Il fait une chaleur suffocante. Après que le médecin ait estimé Louis apte à la vaccination, une jeune infirmière lui injecte une demie dose de Panenza, avec adjuvant. Il pleure et refuse catégoriquement le ballon gonflé dans un gant chirurgical. Sur les conseils du médecin, je fais éditer des bons pour les filles et moi. Maintenant que je suis lancée, tout le monde doit y passer ! Je rentre à la maison. Les filles sont à peine rentrées de la garderie que je les fais monter dans la voiture. La nuit est toujours épaisse et pluvieuse. L’air de la série Bonanza a chassé celui de « a foggy day » des époux Gershwin. Les filles admirent les premières décorations de Noël : les bambis clignotant, les Père Noël, candidats au suicide, le long des façades des maisons, les guirlandes lumineuses.
Sur le parking de la salle des associations, moins de véhicules. Nous pénétrons sans attendre. Il est dix-neuf heures : l’heure idéale pour une petite injection la veille du week-end et aussi l’heure sociale. Nous rencontrons plusieurs couples et leurs enfants que nous connaissons. La mairie aurait pu songer à un buffet avec remontants et petits fours ! Tous les parents essaient de se persuader qu’ils ont fait le bon choix. Peu semblent des convaincus de la première heure. Intérieurement, je me rappelle que j’étais la première à répéter, haut et fort, que jamais je ne me ferais vacciner et que nous étions, sans doute, manipulés par les laboratoires pharmaceutiques ravis de vendre leurs vaccins quand certains de leurs médicaments stars ne sont plus protégés par des brevets leur garantissant une exclusivité commerciale.

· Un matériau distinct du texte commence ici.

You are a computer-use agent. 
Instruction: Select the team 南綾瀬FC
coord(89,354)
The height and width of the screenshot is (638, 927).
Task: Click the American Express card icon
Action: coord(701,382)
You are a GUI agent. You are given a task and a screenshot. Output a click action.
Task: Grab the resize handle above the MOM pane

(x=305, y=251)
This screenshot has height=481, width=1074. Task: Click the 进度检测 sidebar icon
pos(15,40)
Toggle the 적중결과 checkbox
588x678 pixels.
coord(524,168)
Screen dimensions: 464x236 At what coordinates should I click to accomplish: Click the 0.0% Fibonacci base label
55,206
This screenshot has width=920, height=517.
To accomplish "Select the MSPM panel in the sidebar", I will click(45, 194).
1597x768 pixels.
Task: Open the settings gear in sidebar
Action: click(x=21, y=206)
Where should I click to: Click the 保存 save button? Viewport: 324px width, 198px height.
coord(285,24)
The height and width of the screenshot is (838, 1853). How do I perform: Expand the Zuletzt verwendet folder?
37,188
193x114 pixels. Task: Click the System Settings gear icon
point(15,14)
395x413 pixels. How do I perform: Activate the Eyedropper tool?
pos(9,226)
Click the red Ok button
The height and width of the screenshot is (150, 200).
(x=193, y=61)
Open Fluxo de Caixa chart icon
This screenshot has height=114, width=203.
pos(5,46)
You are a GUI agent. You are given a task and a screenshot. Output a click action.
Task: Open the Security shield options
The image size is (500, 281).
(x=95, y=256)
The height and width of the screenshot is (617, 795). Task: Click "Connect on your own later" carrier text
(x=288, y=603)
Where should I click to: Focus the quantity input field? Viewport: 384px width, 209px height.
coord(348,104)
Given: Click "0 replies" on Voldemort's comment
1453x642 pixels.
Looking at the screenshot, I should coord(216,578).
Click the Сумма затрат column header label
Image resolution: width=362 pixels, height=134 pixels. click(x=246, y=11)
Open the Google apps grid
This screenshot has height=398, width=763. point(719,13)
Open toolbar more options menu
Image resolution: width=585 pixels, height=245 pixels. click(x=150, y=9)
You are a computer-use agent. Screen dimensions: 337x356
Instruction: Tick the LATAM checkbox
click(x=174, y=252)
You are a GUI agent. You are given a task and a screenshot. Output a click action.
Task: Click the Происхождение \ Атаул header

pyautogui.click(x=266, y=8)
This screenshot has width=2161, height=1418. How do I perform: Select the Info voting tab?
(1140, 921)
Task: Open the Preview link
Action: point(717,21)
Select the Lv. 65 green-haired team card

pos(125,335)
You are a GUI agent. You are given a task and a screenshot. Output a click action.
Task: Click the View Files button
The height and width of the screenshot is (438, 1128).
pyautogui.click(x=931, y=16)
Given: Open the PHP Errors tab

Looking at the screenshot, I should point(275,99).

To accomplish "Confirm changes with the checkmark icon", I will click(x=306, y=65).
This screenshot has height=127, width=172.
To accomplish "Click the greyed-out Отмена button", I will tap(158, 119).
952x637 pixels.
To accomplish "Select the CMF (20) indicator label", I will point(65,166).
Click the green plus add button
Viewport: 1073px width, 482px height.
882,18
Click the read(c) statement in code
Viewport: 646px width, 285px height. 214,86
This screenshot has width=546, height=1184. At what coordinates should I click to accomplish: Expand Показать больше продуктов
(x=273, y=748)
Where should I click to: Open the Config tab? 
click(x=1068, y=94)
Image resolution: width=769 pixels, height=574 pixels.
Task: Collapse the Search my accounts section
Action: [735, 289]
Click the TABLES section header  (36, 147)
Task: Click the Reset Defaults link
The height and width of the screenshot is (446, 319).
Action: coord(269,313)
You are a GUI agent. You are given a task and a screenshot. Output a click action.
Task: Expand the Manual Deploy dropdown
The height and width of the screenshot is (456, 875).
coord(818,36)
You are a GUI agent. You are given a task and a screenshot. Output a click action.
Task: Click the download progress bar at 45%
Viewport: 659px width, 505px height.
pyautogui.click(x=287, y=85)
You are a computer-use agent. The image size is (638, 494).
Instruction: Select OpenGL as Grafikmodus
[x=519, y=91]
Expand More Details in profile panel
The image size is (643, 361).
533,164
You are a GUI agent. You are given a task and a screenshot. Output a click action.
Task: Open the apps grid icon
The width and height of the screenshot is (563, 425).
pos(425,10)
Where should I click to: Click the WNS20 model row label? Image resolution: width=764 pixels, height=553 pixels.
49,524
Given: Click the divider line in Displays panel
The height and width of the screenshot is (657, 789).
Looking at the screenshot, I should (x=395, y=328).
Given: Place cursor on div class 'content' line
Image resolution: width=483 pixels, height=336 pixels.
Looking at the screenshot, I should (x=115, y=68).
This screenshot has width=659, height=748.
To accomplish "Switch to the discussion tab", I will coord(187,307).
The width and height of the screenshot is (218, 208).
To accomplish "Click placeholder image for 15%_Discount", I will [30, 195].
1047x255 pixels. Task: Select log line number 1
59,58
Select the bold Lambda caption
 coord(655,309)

Je me prenais pour une sorte d’héroïne de X files. Nous étions les pauvres victimes d’un complot planétaire ourdi par des multinationales. Je reprenais à mon compte le célèbre : « on nous cache tout, on nous dit rien ». Je m’attendais à voir surgir l’homme à la cigarette. Et puis, après cents coups de téléphone maternels alarmistes ajoutés à la lecture d’articles signés par des médecins, des philosophes et des sociologues, je tendais mon épaule gauche après avoir sacrifié, à la dame en rose et à l’industrie pharmaceutique, mon fils, ma seconde fille et déterminée à leur livrer, aussi, mon aînée !
Le lendemain, nous avions tous mal au point d’injection. Louis et Victoire étaient fiévreux. Quant à moi, ma tête était très lourde et j’avais des courbatures. Dans les mois qui ont suivi, j’ai souffert de vertiges inexpliqués. Maintenant que notre médecin et ami, Marc, m’a redit qu’il pensait que ce vaccin ne servait à rien, que la grippe saisonnière était infiniment plus mortelle que la grippe A, je prie pour qu’il ait raison et que, surtout, ma chère mère ne me harcèle plus au rayon santé publique !
Une dernière chose : vendredi dernier, dans la nuit épaisse et pluvieuse, je l’ai guetté, l’homme à la cigarette. Je ne l’ai vu nulle part ! Ce sont les extraterrestres qui l’auront enlevé!